Bsp. G7 (Mixolydisch) – G-Moll-Pentatonik (I, Blues-Sound), A-Moll-Pentatonik (II) E-Moll-Pentatonik (VI)
Zur Praxis: Ich entscheide mich nun für eine dieser Möglichkeiten und spiele die jeweiligen Pentatoniken über die Akkorde unserer Zwölftonreihe, und zwar wieder in einer Lage
Die folgende Grafik soll das verdeutlichen: Ich lege z.B. fest, dass die Reihe ausschließlich aus Moll-Akkorden besteht, über die ich die Pentatonik auf der V. Stufe spielen will, und zwar in der 5. Lage.
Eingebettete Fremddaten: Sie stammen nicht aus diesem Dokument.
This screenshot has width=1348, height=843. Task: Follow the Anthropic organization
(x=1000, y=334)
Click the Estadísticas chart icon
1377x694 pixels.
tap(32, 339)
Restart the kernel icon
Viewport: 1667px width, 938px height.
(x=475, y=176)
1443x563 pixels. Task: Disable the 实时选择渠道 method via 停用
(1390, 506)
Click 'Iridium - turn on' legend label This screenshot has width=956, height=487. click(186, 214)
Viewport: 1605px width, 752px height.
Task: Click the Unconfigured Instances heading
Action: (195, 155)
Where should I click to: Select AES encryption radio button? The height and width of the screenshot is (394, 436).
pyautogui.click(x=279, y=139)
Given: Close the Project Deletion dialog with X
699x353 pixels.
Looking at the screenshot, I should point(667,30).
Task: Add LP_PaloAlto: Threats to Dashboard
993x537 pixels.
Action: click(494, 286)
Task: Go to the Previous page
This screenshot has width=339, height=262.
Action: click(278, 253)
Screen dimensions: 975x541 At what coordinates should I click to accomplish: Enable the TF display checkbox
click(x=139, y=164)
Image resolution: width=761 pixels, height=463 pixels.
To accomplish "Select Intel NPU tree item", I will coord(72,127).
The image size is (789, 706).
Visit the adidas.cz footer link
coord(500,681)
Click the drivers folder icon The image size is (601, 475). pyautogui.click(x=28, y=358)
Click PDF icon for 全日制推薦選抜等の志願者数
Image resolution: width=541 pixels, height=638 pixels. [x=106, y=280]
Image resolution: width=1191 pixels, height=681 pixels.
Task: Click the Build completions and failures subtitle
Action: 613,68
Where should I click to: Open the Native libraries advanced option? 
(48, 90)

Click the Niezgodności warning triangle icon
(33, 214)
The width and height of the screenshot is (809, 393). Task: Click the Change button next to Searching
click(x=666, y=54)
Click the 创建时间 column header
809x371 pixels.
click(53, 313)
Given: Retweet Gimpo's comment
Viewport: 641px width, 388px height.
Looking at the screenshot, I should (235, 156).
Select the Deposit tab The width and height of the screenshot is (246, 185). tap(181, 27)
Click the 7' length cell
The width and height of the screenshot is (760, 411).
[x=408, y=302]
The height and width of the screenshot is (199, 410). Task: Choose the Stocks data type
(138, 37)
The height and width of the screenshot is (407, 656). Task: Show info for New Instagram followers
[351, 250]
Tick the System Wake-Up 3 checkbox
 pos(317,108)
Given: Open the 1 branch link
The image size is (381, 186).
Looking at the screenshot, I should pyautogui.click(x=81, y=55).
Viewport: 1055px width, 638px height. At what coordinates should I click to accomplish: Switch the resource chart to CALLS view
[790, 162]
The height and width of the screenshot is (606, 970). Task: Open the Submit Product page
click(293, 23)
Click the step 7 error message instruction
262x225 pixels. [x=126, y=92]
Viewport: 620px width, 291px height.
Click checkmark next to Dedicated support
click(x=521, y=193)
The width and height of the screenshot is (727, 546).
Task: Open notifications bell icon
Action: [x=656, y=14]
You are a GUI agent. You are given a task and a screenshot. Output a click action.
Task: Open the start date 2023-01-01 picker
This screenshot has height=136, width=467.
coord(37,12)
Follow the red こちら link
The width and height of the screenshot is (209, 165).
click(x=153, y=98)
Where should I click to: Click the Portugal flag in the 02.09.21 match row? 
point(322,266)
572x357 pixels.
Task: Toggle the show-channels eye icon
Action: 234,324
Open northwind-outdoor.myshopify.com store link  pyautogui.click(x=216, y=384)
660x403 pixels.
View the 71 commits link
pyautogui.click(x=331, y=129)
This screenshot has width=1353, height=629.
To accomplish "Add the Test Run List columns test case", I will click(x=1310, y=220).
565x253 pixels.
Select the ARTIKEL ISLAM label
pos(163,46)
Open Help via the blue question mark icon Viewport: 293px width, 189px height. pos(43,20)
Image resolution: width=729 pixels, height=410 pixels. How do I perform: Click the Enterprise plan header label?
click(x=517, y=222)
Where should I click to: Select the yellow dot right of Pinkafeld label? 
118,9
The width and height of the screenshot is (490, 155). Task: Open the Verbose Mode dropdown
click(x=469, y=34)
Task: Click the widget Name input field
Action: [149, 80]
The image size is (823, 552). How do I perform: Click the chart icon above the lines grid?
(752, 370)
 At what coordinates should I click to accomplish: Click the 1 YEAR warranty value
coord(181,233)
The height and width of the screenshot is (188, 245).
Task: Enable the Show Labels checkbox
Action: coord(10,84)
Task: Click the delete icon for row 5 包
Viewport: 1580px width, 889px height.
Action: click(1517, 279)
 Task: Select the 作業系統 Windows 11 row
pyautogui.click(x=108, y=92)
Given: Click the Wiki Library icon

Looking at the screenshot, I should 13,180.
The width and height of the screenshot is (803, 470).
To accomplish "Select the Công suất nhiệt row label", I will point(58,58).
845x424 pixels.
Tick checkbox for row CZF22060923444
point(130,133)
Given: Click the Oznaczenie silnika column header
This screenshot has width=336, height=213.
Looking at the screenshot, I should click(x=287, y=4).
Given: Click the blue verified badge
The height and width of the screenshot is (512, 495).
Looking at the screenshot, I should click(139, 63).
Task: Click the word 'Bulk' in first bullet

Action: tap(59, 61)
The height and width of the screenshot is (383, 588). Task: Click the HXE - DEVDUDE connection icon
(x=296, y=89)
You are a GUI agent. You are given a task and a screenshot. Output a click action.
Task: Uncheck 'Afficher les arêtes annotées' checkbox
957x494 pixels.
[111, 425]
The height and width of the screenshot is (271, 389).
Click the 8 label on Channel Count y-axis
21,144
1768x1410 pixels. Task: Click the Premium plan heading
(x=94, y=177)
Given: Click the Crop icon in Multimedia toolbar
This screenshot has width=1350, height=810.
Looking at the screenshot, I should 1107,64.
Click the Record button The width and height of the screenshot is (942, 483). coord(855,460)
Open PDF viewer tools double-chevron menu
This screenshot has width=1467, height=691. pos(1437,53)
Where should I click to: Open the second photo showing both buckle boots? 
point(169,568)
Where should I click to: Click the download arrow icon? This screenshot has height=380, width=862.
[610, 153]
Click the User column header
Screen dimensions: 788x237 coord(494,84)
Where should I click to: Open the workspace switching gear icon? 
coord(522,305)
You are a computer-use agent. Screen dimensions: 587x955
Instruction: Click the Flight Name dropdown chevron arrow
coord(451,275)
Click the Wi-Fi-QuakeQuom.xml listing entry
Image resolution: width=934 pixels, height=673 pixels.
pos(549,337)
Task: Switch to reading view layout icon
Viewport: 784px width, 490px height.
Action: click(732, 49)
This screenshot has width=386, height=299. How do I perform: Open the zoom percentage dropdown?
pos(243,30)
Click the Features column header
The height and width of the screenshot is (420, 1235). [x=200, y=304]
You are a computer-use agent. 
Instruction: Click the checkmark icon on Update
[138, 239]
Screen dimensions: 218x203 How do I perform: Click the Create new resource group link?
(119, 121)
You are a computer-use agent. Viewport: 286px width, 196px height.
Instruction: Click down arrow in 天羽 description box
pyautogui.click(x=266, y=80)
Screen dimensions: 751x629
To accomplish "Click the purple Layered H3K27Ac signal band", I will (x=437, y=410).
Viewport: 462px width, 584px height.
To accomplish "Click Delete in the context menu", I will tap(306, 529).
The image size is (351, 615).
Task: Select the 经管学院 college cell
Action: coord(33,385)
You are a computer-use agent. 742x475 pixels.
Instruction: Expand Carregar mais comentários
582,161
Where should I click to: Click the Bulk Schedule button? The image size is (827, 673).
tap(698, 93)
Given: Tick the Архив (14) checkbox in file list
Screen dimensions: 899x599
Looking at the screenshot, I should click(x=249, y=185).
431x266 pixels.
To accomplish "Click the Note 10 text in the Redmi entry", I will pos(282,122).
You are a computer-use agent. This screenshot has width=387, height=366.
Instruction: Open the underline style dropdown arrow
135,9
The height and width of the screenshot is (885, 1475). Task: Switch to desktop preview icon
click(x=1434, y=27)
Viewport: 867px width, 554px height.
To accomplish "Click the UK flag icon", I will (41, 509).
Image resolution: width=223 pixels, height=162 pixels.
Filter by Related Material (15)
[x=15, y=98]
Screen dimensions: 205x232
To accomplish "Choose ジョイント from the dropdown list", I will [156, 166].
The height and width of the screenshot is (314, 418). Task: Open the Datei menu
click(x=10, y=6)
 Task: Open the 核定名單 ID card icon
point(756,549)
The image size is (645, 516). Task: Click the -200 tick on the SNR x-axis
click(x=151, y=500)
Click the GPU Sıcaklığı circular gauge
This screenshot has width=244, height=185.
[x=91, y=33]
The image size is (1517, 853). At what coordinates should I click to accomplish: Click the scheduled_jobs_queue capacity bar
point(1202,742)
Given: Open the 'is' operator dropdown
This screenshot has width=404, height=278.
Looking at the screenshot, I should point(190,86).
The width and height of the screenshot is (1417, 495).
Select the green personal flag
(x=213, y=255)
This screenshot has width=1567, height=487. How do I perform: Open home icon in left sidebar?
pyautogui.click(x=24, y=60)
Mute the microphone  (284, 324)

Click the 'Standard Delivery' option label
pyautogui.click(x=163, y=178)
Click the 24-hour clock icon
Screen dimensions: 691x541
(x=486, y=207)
An dieser Stelle gönne ich euch und euren Gehirnwindungen bis zur nächsten Folge eine Pause, damit ihr das Ganze in aller Ruhe verarbeiten könnt. Wie ihr seht, gibt es viel zu entdecken und zu ergründen, aber – ich traue es mich fast nicht zu sagen – all das war bis jetzt nur die Ouvertüre zu dem, was euch noch erwartet, denn unser kleiner Fünftonfreund kann noch einiges mehr.
In diesem Sinne, bis bald,
Haiko
Christian sagt:
#1 - 03.11.2013 um 00:45 Uhr
Wieder ein klasse Workshop - weil er eine ganze Reihe von Antworten gibt, die ich seit Jahren gesucht habe. Chapeau!!
Frank sagt:
#2 - 31.12.2014 um 16:26 Uhr
Mal wieder super, der dritte Penta workshop. Bin aber hier zunächst mal mental ausgestiegen, wegen der Verwirrungen durch die Stufenbezeichnungen, die bei den 3 Dur- Modi dann von der dem jeweiligen Stufenakkord aus gerechnet werden. Du hast darauf hingewiesen. Trotzdem war ich etwas verwirrt. Mir hätte es geholfen, wenn du erst mal stringent im Tonumfeld von C Dur geblieben wärst und dann erst die Beispiele in anderen Tonarten. So musste ich selbst Hirnschmalz bewegen, was auch gut ist. Trotzdem Danke.
VG Frank
Frank sagt:
#3 - 31.12.2014 um 16:53 Uhr
Nachtrag: habe die letzten Abschnitte noch nicht gelesen gehabt. Da hast du es ja alles noch mal in C Dur Umfeld aufgerollt. Das hätte ich vor die Beispiele in anderen Tonarten gestellt.Gutes Neues Jahr!!!